(Saved data entries)
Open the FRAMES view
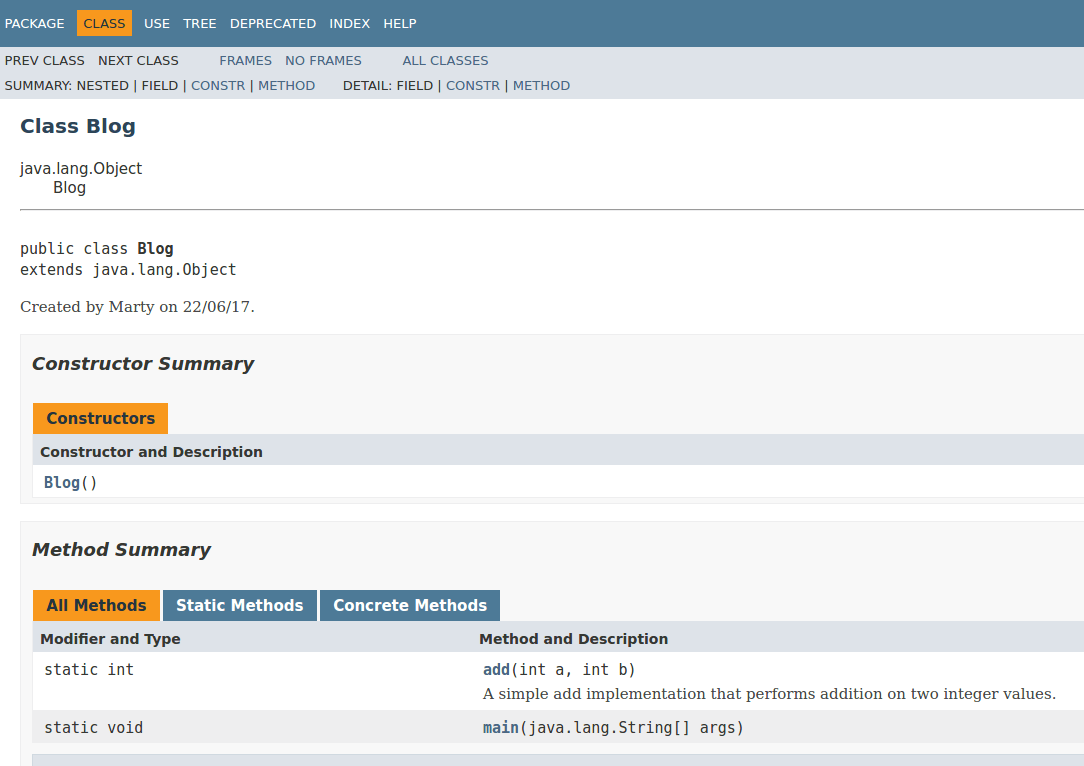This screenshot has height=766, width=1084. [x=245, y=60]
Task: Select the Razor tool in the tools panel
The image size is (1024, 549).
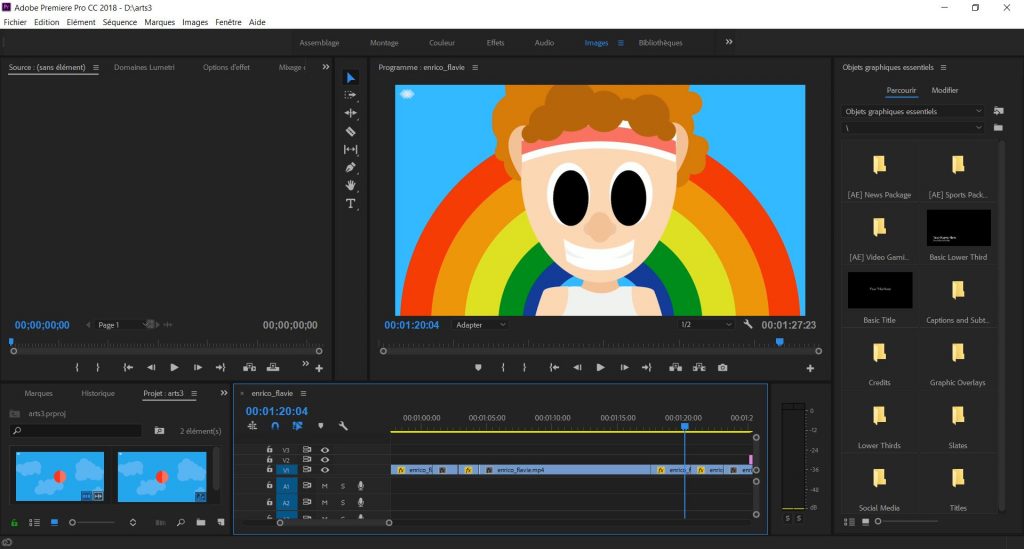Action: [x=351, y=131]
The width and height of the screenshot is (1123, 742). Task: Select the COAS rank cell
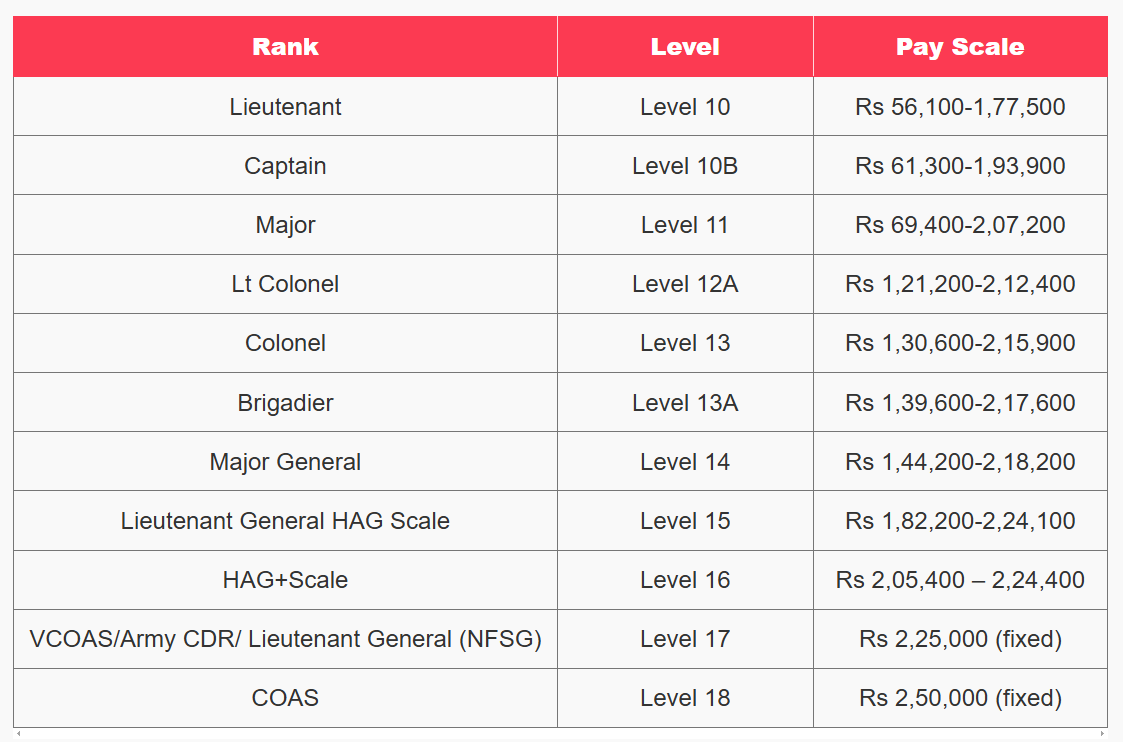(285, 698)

TASK TO CARRY OUT – All of the records need to be reproduced exactly, with each picture omitted.

RESPONSE BELOW –
Open the FRAMES view
This screenshot has height=766, width=1084. [x=245, y=60]
Task: Select the Razor tool in the tools panel
The image size is (1024, 549).
Action: [x=351, y=131]
The width and height of the screenshot is (1123, 742). Task: Select the COAS rank cell
(285, 698)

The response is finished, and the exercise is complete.